Interestingly, the Padouca living further from Spanish influence cultivated no grain, subsisting entirely on hunting. Yet, they were not a truly wandering nation, maintaining large, permanent villages with numerous cabins housing many families. These served as their permanent abodes, from which hunting expeditions would embark.
Elaborate Hunting Practices
Their hunting expeditions were meticulously organized. A hundred hunters, armed with bows and arrows, would set out on horseback, often accompanied by women and children, for journeys lasting two or three days to find buffalo herds. They would encamp near brooks with ample wood, securing their horses. The next day, hunters would pursue herds with the wind at their backs to prevent detection. They would chase the buffalo, typically in a crescent formation, until the animals were exhausted. Hunters would then dismount and kill only cows, rarely males, by piercing them at the shoulder. The carcasses were flayed, entrails removed, and the meat, along with the hides, was transported back to the village on horseback. The women and younger members prepared the meat in the traditional manner, while the men continued to hunt for a few more days. This cycle of sustained hunting from permanent villages led some less informed travelers to mistakenly believe they were a nomadic people.

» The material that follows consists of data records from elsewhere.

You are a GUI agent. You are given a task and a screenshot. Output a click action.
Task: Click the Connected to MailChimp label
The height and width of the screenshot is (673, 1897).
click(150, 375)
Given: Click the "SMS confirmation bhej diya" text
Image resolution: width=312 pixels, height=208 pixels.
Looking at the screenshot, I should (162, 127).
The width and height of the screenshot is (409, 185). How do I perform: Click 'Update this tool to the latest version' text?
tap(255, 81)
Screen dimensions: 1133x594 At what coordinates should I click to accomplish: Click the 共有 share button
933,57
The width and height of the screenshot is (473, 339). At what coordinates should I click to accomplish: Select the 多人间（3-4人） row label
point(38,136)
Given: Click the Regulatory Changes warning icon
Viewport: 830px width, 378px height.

The Enigmatic Disappearance
By the time Lewis and Clark passed through in 1804, they recorded that the Padouca still resided in fixed villages. However, confusion about their identity persisted. Lieutenant Zebulon M. Pike, exploring Kansas and Colorado in 1806, noted that “Padouca” was the Pawnee name for the Comanche. Yet, the Pawnee themselves asserted that the Comanche did not cultivate crops or maintain permanent villages, directly contradicting Bourgmont’s earlier findings about the Padouca.
Later, in 1821, Jacob Fowler of the Glenn–Fowler expedition to Santa Fe encountered people among the Kiowa whom he identified as “Kiowa-Padduce” and “Padduca-people,” explicitly stating they were not Comanche. For over a century, the name Padouca appeared on early maps, sometimes labeling the Kansas River as the Padouca River, with villages marked at the sources of both the Kansas and Arkansas Rivers. However, the maps offered little insight into their relationships with other tribes.

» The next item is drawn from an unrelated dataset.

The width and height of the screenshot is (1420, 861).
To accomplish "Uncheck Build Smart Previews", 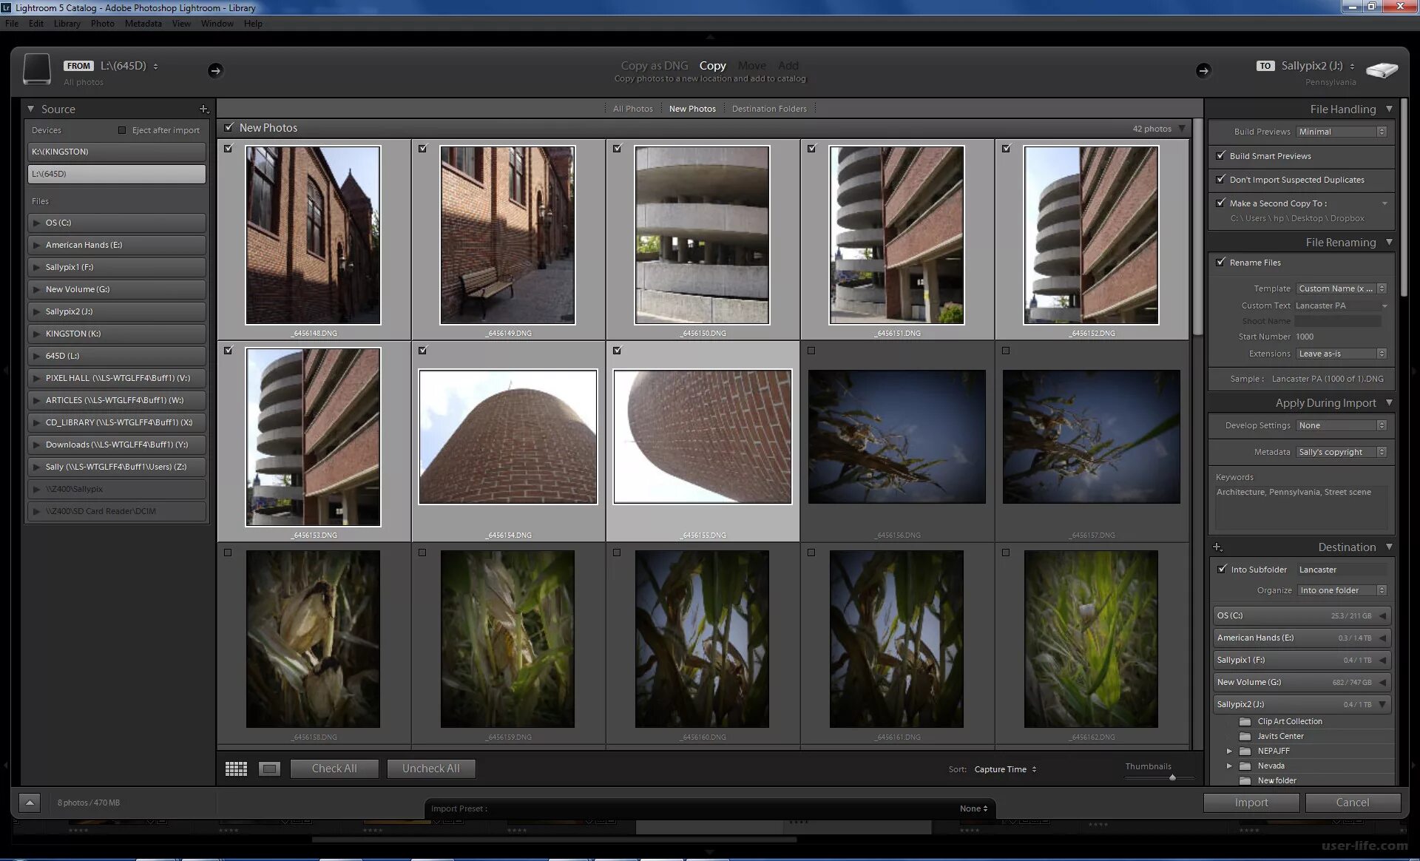I will pyautogui.click(x=1221, y=155).
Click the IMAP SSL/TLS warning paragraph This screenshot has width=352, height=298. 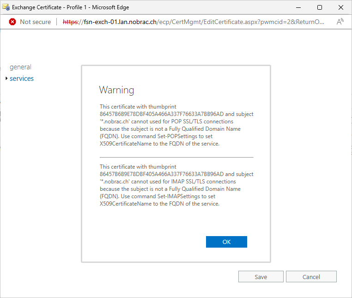pos(176,185)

The Padouca were described as an “unknown race and language” whose habits differed significantly from neighboring nations. Their villages were notable for their regular layout, with streets forming squares—a sophisticated urban planning uncommon among other tribes. Their neatly built houses and advanced living habits positioned them as more intelligent and peaceful than the more warlike eastern tribes. Little concrete history of the Padouca exists after the French encounters in the early 18th century.

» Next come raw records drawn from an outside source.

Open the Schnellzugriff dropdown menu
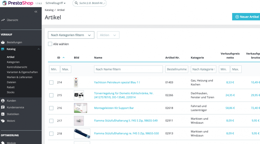[x=55, y=3]

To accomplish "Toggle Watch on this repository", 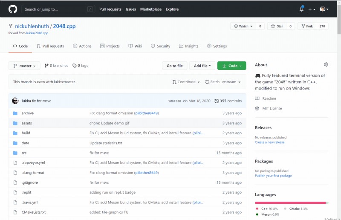I will 243,26.
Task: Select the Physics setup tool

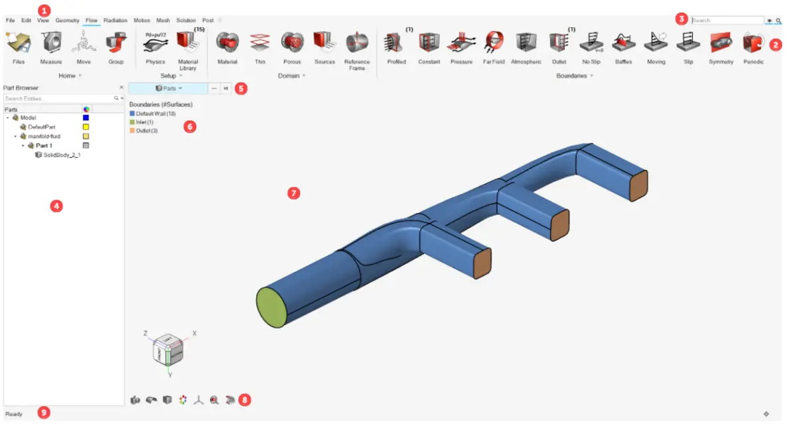Action: point(155,44)
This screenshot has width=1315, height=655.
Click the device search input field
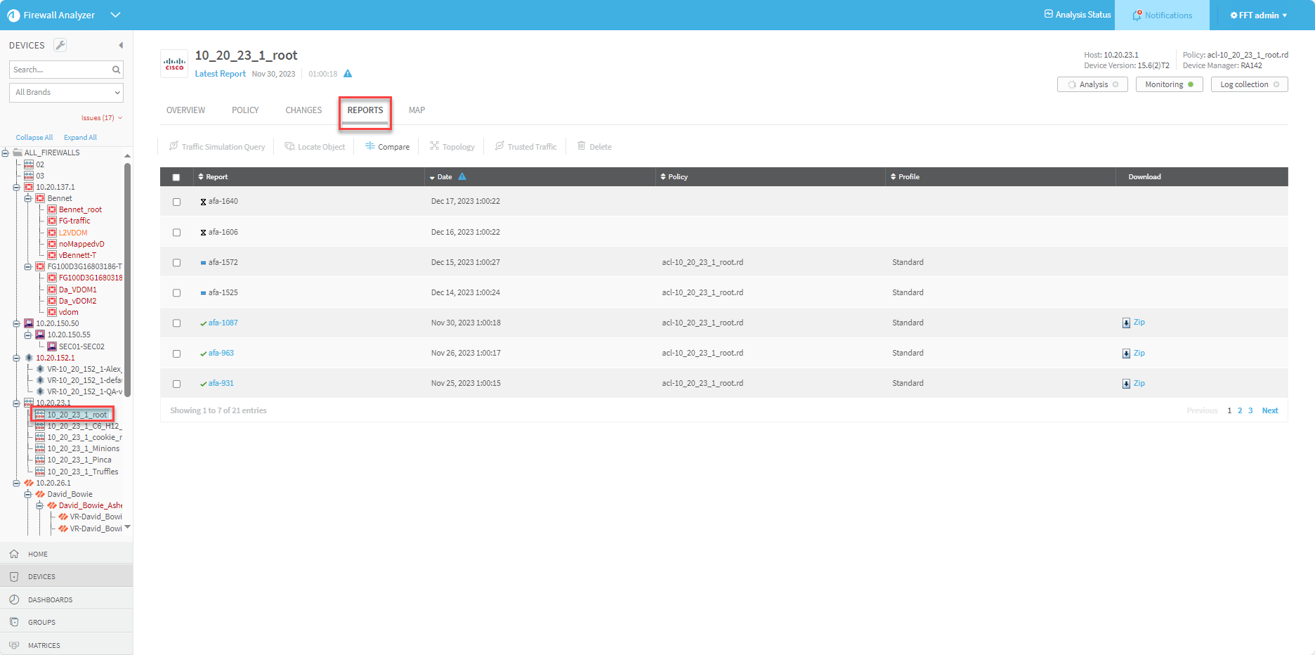pyautogui.click(x=60, y=70)

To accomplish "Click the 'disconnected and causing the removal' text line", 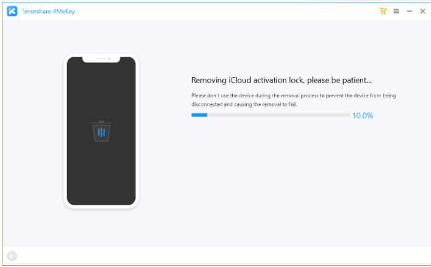I will tap(244, 104).
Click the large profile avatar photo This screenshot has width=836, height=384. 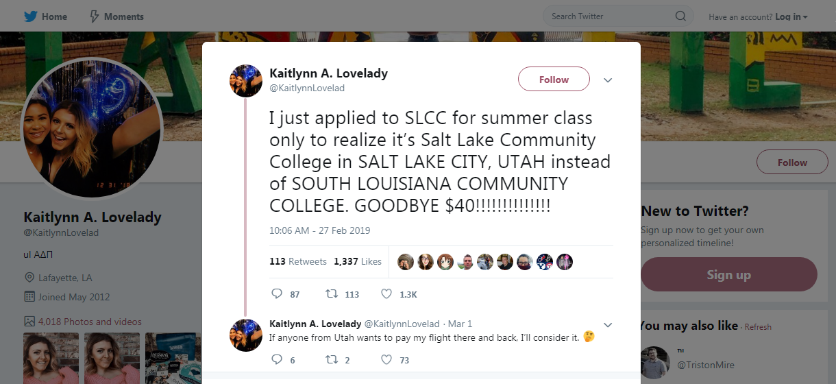coord(92,128)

The exact reasons for their eventual disappearance remain a matter of speculation. Theories range from their destruction by combined forces of eastern tribes and the Pawnee, to the devastating impact of disease. As a distinct nation, they faded from the historical record, though some scholars believe the roving bands of Kiowa and Kaskaia, whose language is distinct from Dakota and who long hunted in the former Padouca territories from their Black Hills haunts, might represent the last remnants of this once-great nation.
The Apache Hypothesis: George Bird Grinnell’s Conclusion
In 1920, the renowned American anthropologist and historian George Bird Grinnell offered a compelling perspective on the Padouca’s true identity. After extensive study, Grinnell concluded: “The evidence is not conclusive as to who the Padouca were, but it convinces me that the Padouca were not Comanche, and I am disposed to regard them as Apache.” This statement powerfully reinforces the long-standing debate and points towards the Apache as the most likely cultural and linguistic descendants or direct ancestors of the mysterious Padouca Indians, bringing some clarity to their elusive historical footprint.